### READING PASSAGE
"""
As the team reports in ACS Nano ("Antimicrobial Gold Nanoclusters"), they found that sub-2 nm sized gold nanoclusters showed antimicrobial effect that was absent from their larger counterpart, gold nanoparticles (>2 nm).
The researchers found that gold nanoclusters could kill both Gram-positive and Gram-negative bacteria, showing their potential as a wide-spectrum bactericide.
Unlike silver, gold is inert, highly stable, and would not easily dissociate into ions. These qualities contribute to the widely accepted notion of gold nanoparticles as being highly biocompatible in mammalian system, both in vitro and in vivo. This biocompatibility in mammalian cells is also observed when the size is further reduced to the nanocluster range.
Gold's inertness led many in the field assume that gold would not be a viable antimicrobial material. Instead, gold nanoparticle-based antimicrobial strategies evolved around grafting known antimicrobial compounds, such as ampicillin, antimicrobial peptides, and cationic or zwitterionic ligands, on the surface of large gold nanoparticles, presumably using gold nanoparticles as passive drug carriers.
Now, since an enhanced antimicrobial activity was observed when the size of the gold nanoparticles was reduced to the nanocluster range, the authors hypothesized that through size control, gold nanoparticles, when reduced down to gold nanoclusters, might begin to exhibit some special biological properties, such as antimicrobial activity, contrary to the popular assumption of inertness.
In their paper, the scientists demonstrated that ultrasmall gold nanoclusters possess surprisingly high wide-spectrum antimicrobial activity, which is however absent in their larger gold nanoparticles counterparts.
In addition, they elucidated the possible mechanism that drives the antimicrobial activity of ultrasmall gold nanoclusters. This wide-spectrum antimicrobial activity is attributed to the gold nanoclusters’ ultrasmall size, allowing them to possess high surface to volume ratio.
Consequently, when the gold nanoclusters were internalized, this active surface could induce a metabolic imbalance in the cells, which leads to an increase of intracellular reactive oxygen species production, conferring bacteria killing effect as the end result.
"""
### SUPPLIED DATA
"""
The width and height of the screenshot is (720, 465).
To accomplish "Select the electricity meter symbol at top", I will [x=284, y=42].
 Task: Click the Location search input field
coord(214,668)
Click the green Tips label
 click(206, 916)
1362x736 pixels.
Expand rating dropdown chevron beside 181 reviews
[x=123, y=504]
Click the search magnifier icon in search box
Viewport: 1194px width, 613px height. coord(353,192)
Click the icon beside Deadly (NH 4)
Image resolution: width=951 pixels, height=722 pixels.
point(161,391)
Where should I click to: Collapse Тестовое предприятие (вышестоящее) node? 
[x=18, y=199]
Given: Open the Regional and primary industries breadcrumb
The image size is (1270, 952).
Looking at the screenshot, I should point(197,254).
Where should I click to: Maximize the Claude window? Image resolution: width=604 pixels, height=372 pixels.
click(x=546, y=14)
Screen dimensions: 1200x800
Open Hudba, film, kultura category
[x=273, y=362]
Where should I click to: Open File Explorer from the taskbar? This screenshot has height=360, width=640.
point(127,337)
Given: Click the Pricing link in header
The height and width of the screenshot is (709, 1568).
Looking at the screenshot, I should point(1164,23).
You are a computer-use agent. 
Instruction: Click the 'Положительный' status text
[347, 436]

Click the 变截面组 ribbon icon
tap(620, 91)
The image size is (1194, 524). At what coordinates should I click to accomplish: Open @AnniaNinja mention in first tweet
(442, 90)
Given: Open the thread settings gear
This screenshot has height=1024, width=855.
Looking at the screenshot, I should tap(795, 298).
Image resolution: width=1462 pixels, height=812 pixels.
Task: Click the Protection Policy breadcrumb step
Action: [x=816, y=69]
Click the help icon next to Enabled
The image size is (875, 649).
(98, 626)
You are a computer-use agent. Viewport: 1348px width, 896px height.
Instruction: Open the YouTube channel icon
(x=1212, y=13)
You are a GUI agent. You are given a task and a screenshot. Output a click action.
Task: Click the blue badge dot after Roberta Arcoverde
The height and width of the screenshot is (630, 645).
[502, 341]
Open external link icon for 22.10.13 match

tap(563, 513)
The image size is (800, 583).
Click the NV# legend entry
"""
### WORK ORDER 1
According to the passage on antimicrobial gold nanoclusters, what is the size range of the gold nanoclusters that showed an antimicrobial effect?
### WORK ORDER 2
Translate this sentence from the passage on antimicrobial gold nanoclusters into Spanish: "The researchers found that gold nanoclusters could kill both Gram-positive and Gram-negative bacteria, showing their potential as a wide-spectrum bactericide."
### WORK ORDER 3
Print the passage on antimicrobial gold nanoclusters from "Now, since an" up to and including "to volume ratio.".

### RESPONSE 1
Sub-2 nm.

### RESPONSE 2
Los investigadores descubrieron que los nanoclústeres de oro podían matar bacterias tanto grampositivas como gramnegativas, lo que demuestra su potencial como bactericida de amplio espectro.

### RESPONSE 3
Now, since an enhanced antimicrobial activity was observed when the size of the gold nanoparticles was reduced to the nanocluster range, the authors hypothesized that through size control, gold nanoparticles, when reduced down to gold nanoclusters, might begin to exhibit some special biological properties, such as antimicrobial activity, contrary to the popular assumption of inertness.
In their paper, the scientists demonstrated that ultrasmall gold nanoclusters possess surprisingly high wide-spectrum antimicrobial activity, which is however absent in their larger gold nanoparticles counterparts.
In addition, they elucidated the possible mechanism that drives the antimicrobial activity of ultrasmall gold nanoclusters. This wide-spectrum antimicrobial activity is attributed to the gold nanoclusters’ ultrasmall size, allowing them to possess high surface to volume ratio.